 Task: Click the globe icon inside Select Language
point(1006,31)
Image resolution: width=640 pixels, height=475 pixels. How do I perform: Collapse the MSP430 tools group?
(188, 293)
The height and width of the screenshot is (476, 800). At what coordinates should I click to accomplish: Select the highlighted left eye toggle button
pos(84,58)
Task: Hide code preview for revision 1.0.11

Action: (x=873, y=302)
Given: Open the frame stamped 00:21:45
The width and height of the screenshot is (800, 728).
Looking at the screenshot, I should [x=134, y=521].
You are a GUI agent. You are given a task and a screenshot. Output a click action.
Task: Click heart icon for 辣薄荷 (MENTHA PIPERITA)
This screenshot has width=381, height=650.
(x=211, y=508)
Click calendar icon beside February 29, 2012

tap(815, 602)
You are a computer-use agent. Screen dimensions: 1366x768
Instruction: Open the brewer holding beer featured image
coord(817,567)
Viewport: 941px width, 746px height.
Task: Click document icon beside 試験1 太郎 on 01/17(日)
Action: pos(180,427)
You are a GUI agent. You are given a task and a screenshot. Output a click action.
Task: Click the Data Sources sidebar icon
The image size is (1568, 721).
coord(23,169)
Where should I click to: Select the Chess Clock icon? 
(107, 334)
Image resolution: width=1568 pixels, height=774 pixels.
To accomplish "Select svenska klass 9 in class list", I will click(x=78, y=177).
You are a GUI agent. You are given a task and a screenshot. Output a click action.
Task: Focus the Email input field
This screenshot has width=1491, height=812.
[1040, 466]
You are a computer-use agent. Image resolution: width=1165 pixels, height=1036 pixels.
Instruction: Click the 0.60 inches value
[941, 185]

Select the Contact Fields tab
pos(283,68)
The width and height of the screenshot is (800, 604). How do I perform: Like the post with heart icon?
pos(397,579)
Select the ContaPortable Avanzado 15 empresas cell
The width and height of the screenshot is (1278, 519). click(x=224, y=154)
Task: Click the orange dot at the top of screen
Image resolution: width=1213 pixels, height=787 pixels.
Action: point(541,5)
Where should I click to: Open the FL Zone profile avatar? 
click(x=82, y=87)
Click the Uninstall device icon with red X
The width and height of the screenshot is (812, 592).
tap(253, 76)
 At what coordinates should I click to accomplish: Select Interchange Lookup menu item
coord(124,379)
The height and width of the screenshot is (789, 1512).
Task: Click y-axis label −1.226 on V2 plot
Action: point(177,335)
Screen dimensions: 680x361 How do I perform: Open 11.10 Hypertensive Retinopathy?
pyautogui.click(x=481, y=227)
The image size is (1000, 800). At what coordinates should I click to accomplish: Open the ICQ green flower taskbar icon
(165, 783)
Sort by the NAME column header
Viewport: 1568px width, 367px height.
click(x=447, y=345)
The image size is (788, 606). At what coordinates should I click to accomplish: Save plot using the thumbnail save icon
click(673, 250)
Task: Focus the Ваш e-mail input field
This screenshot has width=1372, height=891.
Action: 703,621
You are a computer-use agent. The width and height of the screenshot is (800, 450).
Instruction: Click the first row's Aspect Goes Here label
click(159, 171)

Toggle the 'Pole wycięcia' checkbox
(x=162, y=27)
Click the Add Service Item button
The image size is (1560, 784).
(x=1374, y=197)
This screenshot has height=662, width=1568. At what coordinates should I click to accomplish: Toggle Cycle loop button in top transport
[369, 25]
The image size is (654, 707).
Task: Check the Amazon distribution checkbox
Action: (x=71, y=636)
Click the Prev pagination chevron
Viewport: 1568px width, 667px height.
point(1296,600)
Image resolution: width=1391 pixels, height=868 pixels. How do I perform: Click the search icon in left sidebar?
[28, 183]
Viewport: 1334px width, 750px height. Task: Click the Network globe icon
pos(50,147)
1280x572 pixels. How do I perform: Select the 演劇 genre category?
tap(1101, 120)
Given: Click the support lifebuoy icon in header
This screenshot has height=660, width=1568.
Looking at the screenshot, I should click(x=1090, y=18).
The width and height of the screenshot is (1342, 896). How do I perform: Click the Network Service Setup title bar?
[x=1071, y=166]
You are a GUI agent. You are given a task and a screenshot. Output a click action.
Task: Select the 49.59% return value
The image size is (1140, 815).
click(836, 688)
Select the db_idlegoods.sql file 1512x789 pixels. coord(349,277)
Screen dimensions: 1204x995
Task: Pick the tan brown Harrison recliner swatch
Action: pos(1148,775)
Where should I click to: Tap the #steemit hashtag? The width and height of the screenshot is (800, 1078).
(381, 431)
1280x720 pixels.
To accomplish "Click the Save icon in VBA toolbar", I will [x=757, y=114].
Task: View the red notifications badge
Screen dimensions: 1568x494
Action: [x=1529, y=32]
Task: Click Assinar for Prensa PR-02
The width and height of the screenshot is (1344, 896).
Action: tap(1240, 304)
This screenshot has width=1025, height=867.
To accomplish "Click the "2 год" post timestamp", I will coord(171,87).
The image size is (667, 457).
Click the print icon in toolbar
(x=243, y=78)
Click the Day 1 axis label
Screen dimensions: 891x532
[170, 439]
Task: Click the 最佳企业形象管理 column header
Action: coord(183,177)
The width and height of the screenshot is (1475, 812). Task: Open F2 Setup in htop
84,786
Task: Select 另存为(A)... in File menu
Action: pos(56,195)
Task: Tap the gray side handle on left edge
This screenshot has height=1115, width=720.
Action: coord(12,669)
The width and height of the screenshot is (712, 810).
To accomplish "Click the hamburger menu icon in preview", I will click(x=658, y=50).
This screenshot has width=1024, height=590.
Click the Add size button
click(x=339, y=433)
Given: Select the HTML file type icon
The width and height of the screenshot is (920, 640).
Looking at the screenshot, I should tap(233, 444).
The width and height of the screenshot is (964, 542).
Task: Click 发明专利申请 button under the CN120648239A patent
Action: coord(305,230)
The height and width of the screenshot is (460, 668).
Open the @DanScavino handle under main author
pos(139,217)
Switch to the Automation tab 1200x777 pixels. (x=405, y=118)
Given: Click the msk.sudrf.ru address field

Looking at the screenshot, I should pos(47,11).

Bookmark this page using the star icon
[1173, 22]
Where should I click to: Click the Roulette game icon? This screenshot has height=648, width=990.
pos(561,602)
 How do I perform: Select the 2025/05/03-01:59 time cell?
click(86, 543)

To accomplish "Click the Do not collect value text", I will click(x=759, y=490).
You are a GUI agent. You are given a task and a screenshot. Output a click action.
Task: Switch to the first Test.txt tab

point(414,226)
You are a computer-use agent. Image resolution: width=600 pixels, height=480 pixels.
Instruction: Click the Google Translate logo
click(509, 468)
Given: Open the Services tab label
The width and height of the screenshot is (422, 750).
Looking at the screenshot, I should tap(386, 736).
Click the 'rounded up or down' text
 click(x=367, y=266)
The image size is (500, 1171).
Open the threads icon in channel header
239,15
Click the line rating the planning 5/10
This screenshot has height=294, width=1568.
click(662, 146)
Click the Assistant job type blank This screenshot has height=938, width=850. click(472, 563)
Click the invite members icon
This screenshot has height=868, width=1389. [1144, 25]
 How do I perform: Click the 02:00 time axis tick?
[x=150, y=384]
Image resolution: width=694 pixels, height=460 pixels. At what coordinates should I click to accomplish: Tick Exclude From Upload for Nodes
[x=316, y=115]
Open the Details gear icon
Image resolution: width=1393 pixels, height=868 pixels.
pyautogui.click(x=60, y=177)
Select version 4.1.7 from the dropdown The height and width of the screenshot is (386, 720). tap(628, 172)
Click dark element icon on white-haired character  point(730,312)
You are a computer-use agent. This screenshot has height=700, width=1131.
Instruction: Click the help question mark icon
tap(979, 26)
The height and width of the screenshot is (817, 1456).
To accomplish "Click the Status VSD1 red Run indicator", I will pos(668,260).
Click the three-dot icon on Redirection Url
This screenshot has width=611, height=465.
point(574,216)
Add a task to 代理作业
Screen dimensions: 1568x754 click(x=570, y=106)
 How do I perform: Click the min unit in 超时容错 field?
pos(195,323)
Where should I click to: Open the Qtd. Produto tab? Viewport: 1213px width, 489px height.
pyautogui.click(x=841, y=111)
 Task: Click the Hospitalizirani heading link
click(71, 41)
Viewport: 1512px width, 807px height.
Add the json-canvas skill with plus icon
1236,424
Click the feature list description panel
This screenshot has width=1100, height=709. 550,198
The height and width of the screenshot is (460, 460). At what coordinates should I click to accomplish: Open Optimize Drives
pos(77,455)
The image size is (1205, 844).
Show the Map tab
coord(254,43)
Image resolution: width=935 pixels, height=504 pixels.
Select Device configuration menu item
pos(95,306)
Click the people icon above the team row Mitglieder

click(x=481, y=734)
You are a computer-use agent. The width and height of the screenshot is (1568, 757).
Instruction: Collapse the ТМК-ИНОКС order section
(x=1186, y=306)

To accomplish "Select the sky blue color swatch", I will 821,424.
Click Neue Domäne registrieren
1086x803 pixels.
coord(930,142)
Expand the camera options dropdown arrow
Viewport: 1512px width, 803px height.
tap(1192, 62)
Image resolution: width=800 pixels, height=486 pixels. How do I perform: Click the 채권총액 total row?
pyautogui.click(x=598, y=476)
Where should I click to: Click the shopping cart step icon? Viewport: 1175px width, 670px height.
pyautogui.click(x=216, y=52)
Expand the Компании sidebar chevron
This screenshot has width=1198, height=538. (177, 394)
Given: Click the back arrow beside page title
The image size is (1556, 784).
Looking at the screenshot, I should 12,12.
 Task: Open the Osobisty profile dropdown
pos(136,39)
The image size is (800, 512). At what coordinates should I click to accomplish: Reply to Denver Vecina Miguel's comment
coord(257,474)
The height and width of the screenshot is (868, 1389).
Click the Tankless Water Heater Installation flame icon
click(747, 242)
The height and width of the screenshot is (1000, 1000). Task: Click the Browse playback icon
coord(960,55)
◇ ◇ ◇ ◇
_Goal_
Please rewrite the records from the line with "The image size is (788, 606)." to the line with "point(1296,600)", replacing "chevron" with "arrow" and changing nothing else.

_Final answer_
The image size is (788, 606). At what coordinates should I click to accomplish: Save plot using the thumbnail save icon
click(673, 250)
Task: Focus the Ваш e-mail input field
This screenshot has width=1372, height=891.
Action: 703,621
You are a computer-use agent. The width and height of the screenshot is (800, 450).
Instruction: Click the first row's Aspect Goes Here label
click(159, 171)

Toggle the 'Pole wycięcia' checkbox
(x=162, y=27)
Click the Add Service Item button
The image size is (1560, 784).
(x=1374, y=197)
This screenshot has height=662, width=1568. At what coordinates should I click to accomplish: Toggle Cycle loop button in top transport
[369, 25]
The image size is (654, 707).
Task: Check the Amazon distribution checkbox
Action: (x=71, y=636)
Click the Prev pagination arrow
Viewport: 1568px width, 667px height.
point(1296,600)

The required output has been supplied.